Introduction
A recent system crash forced me to wipe years of accumulated clutter—an overstuffed 1TB SSD, conflicting software, and tangled environment variables. I rebuilt the machine from scratch by preparing a Ventoy USB stick and installing Windows 10 Pro 22H2. This article captures the resulting development environment so I can reproduce it quickly or share the recipe with teammates.
The guide covers:
- Shell tooling with zsh/oh-my-zsh and PowerShell/oh-my-posh
- Doom Emacs across WSL Debian, VirtualBox Debian, and MSYS2/MinGW64
- A reproducible MicroPython build toolchain
- Shared V2RayN proxy settings plus Debian and pip mirror configuration
- Scoop and Pacman package manager tuning
- Consistent Windows Terminal profiles
Hardware Baseline
- Model: HP ZHAN 66 Pro 14 G4 mobile workstation
- CPU: 11th Gen Intel® Core™ i7-1165G7 @ 2.80 GHz
- GPU: Intel® Iris® Xe Graphics (shared memory)
- RAM: 16 GB DDR4 (dual channel)
- Storage: 1TB Samsung 980 Pro NVMe SSD
- OS: Windows 10 Pro 22H2, clean installation (November 2025)

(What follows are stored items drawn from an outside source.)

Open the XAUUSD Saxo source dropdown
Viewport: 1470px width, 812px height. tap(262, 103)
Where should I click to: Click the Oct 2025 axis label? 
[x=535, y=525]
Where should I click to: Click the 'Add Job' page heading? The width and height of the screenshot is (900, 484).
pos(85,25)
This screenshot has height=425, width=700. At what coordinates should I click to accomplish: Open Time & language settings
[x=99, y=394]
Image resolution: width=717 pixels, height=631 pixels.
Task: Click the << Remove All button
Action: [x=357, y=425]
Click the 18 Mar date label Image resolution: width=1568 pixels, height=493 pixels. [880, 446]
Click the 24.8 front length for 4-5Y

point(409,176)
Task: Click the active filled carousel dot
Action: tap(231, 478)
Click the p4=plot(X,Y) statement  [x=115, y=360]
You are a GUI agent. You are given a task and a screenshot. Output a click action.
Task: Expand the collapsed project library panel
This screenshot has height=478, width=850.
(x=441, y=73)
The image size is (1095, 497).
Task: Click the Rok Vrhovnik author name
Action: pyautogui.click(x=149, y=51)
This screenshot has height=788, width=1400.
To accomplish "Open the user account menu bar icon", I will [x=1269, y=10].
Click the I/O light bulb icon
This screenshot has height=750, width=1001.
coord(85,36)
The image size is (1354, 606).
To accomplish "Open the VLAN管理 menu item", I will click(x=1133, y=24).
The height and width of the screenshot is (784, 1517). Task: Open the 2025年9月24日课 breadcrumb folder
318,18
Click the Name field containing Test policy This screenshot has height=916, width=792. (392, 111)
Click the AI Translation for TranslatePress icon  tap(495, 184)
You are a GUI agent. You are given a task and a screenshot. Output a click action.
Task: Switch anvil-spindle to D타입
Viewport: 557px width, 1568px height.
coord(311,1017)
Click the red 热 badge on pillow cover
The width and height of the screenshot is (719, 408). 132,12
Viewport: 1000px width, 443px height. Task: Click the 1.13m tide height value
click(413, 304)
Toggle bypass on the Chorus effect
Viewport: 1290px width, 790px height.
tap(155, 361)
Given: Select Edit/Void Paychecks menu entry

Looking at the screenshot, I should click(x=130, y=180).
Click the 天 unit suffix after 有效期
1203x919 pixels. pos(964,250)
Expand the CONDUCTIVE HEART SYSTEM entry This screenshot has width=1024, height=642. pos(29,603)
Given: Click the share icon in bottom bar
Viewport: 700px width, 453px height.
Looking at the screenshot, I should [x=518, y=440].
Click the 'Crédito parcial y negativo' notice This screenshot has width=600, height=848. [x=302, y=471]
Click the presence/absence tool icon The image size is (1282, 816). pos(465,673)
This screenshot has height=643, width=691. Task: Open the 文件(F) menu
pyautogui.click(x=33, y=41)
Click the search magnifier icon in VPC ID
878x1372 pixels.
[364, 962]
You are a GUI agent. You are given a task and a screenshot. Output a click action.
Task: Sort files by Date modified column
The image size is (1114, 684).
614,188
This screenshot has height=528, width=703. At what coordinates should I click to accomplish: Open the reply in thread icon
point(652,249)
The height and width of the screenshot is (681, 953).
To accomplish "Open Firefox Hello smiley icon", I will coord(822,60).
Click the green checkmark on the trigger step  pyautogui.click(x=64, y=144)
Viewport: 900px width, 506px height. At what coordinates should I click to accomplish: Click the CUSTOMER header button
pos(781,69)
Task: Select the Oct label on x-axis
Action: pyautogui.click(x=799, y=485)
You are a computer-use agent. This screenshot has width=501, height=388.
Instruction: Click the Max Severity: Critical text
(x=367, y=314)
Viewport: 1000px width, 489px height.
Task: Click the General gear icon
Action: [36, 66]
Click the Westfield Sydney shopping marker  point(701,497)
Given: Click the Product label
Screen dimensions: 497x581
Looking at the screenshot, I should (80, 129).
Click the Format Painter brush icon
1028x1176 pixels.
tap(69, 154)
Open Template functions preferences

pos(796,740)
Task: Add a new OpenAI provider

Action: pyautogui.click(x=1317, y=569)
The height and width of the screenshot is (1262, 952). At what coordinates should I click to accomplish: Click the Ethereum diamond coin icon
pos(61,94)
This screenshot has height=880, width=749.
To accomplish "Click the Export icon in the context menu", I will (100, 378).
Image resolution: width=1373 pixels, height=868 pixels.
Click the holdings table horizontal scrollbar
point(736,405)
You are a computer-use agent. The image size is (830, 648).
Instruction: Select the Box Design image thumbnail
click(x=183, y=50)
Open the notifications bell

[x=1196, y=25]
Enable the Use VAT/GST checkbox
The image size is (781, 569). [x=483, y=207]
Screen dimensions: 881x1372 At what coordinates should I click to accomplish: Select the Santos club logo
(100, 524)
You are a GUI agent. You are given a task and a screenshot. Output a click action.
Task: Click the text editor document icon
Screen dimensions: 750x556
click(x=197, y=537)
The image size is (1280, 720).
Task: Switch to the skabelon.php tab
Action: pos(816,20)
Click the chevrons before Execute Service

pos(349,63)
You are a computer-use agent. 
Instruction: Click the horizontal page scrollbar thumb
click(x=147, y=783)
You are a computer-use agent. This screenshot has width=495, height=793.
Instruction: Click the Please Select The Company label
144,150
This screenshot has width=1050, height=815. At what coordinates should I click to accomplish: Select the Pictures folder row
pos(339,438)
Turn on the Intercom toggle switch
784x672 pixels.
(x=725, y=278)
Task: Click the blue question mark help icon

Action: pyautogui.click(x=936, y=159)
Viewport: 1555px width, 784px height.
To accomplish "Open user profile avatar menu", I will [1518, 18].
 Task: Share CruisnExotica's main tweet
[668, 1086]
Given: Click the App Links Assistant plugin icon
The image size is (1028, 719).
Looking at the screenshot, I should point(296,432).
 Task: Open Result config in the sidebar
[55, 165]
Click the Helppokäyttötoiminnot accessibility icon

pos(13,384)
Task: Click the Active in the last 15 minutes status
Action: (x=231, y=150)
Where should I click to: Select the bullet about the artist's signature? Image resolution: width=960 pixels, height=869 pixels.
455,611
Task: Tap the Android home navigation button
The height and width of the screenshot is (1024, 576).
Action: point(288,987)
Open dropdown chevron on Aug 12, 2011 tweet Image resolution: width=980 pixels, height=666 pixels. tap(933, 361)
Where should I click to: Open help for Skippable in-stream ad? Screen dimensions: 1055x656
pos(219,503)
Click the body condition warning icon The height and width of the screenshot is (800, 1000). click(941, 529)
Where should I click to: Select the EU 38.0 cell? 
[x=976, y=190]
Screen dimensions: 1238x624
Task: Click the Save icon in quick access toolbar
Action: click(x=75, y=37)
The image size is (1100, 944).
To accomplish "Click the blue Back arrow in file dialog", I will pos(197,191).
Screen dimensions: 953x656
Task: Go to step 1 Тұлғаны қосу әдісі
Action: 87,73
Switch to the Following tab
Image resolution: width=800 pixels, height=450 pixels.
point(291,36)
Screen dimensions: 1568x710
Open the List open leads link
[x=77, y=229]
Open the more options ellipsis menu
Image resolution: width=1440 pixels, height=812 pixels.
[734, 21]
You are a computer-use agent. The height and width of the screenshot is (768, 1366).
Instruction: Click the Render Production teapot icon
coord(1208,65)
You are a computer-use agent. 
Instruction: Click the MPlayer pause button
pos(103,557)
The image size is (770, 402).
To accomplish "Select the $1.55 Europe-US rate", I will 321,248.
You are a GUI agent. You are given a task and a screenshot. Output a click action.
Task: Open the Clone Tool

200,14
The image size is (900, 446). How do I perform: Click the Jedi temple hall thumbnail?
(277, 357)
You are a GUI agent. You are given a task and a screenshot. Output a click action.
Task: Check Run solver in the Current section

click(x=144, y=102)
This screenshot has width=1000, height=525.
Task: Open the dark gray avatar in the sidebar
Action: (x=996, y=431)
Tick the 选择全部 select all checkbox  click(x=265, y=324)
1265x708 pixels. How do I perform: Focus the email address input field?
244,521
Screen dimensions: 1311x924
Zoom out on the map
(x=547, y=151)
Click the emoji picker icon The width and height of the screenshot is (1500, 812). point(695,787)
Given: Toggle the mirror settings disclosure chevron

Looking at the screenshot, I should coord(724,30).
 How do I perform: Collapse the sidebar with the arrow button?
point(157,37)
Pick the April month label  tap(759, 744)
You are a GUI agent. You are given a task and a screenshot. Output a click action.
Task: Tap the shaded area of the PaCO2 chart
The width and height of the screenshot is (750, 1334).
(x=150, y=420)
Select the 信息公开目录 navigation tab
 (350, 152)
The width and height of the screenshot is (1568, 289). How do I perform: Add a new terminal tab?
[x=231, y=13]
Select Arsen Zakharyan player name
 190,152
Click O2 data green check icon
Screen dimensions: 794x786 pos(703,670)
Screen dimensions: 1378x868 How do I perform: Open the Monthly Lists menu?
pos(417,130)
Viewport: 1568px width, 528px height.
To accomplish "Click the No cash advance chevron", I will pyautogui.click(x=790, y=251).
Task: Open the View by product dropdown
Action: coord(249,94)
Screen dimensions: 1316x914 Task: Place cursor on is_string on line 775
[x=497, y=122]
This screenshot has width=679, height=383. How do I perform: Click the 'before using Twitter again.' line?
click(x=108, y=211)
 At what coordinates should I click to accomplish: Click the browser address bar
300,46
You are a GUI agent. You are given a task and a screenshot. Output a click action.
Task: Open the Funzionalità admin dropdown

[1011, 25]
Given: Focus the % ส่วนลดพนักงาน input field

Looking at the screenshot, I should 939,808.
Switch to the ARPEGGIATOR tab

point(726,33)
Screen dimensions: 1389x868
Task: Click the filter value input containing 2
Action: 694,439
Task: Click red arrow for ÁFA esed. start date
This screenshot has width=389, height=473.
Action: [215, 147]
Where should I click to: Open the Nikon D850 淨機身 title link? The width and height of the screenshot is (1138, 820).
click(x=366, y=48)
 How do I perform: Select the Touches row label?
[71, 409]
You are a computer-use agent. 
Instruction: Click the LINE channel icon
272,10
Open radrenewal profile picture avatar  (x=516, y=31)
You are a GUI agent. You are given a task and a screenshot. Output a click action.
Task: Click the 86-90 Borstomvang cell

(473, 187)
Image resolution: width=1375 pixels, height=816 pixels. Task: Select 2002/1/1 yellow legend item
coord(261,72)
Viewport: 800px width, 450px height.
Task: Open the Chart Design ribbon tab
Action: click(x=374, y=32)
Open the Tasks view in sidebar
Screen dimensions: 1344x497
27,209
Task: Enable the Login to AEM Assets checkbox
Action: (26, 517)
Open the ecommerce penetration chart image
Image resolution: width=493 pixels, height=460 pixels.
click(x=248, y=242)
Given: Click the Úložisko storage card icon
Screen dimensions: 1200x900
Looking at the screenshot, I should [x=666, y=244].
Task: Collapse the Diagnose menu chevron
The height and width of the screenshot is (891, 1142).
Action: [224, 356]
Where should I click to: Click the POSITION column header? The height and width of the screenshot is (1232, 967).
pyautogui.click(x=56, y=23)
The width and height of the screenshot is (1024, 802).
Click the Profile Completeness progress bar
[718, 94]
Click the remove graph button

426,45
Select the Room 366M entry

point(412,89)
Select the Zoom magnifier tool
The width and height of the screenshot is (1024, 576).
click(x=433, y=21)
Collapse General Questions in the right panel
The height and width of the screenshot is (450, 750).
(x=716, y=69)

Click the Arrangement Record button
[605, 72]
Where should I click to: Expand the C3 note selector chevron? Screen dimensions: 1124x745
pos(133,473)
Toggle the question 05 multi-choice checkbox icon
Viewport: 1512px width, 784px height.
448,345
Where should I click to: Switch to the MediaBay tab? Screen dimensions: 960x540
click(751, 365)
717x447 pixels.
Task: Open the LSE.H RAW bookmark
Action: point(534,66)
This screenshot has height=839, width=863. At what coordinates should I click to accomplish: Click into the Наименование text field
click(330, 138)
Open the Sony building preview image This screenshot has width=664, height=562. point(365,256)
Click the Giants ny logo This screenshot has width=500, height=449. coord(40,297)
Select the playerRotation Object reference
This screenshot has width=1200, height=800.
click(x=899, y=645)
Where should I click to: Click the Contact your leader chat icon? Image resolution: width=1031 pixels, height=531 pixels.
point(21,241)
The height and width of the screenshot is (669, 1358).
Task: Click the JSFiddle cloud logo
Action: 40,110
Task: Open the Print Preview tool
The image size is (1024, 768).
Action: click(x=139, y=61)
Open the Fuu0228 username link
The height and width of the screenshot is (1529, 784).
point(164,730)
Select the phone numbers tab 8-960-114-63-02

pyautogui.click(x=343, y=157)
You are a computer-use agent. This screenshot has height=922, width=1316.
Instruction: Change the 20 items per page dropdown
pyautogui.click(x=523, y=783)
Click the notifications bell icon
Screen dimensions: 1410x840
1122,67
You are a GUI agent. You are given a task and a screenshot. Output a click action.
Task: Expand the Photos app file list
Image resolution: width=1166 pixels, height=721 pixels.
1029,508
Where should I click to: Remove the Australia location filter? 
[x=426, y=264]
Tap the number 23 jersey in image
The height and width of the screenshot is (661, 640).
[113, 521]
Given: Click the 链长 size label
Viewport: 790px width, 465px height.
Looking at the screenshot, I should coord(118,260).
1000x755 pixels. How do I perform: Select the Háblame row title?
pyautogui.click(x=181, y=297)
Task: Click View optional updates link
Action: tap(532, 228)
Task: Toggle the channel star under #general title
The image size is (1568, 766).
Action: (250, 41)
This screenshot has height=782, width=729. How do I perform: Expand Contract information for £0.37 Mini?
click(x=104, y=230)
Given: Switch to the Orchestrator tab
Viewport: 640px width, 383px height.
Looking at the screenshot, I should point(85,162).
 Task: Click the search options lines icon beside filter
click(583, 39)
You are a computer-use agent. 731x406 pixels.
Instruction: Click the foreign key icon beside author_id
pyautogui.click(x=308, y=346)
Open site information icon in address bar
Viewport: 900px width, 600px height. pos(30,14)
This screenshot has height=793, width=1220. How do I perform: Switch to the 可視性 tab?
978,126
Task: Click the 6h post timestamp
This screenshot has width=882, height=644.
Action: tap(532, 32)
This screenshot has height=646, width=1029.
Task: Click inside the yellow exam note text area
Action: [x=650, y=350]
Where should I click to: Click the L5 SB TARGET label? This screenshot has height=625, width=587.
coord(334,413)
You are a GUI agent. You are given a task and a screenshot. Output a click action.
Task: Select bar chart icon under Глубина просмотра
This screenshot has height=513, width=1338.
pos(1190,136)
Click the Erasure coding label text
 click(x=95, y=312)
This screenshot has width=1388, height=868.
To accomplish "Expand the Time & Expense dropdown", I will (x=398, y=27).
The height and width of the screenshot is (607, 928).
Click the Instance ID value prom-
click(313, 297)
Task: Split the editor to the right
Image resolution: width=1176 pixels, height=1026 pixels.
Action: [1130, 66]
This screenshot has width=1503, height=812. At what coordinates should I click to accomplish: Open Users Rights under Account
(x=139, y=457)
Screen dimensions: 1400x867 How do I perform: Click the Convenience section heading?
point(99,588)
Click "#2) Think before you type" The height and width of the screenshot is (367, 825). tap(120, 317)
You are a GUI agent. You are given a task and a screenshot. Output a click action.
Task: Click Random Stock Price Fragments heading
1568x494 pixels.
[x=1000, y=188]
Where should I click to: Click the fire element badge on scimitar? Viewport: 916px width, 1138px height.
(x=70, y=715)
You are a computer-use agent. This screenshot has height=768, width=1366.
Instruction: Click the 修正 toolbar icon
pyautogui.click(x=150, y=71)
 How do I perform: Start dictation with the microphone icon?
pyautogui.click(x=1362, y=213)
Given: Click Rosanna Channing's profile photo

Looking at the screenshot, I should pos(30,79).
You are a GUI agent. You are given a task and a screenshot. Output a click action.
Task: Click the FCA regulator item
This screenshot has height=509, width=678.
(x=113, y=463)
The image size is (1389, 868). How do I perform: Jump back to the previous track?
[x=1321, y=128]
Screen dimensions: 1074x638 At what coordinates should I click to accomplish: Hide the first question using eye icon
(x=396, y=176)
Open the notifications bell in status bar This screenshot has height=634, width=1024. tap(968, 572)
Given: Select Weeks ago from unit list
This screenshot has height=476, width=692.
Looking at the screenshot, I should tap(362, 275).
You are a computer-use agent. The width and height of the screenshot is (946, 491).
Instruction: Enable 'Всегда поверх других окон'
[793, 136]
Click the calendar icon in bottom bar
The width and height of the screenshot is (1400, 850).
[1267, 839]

- Input devices: FLICO · Majestouch 2 (FILCKF16) + Logitech GPW3
All instructions below are validated on this configuration. Comparable 11th-gen Intel laptops should deliver nearly identical results.
Networking and Mirrors
Sharing the Windows V2RayN Proxy
Locate the host IP from WSL:
cat /etc/resolv.conf | grep nameserverThis typically reveals
192.168.x.xfor VirtualBox bridged networking or172.30.x.xfor WSL.Set proxy variables:
export http_proxy=socks://<windows-ip>:10808 export https_proxy=socks://<windows-ip>:10808 export all_proxy=socks://<windows-ip>:10808Persist the variables: append the three lines above to
~/.zshrc(or~/.bashrc) in both WSL Debian and VirtualBox Debian. VirtualBox should use a Bridged Adapter so the guest reaches the Windows host.Configure apt: create
/etc/apt/apt.conf.d/proxy.confwithAcquire::http::Proxy "socks://<windows-ip>:10808"; Acquire::https::Proxy "socks://<windows-ip>:10808";
Debian mirror (Tsinghua University)
Update /etc/apt/sources.list in both Debian environments:
deb https://mirrors.tuna.tsinghua.edu.cn/debian/ bookworm main contrib non-free non-free-firmware
deb https://mirrors.tuna.tsinghua.edu.cn/debian/ bookworm-updates main contrib non-free non-free-firmware
deb https://mirrors.tuna.tsinghua.edu.cn/debian/ bookworm-backports main contrib non-free non-free-firmware
deb https://mirrors.tuna.tsinghua.edu.cn/debian-security bookworm-security main contrib non-free non-free-firmware
Then refresh:
sudo apt update
Python pip mirror (Tsinghua University)
Create ~/.pip/pip.conf on Debian and %APPDATA%\pip\pip.ini on Windows:
[global]
index-url = https://pypi.tuna.tsinghua.edu.cn/simple
timeout = 6000
Shell Tooling
zsh + oh-my-zsh
Install and standardize zsh across WSL Debian and MSYS2 so aliases and prompts behave the same everywhere.
WSL or VirtualBox Debian:
sudo apt install zsh git curl -y
chsh -s $(which zsh)
Install oh-my-zsh:
sh -c "$(curl -fsSL https://raw.githubusercontent.com/ohmyzsh/ohmyzsh/master/tools/install.sh)"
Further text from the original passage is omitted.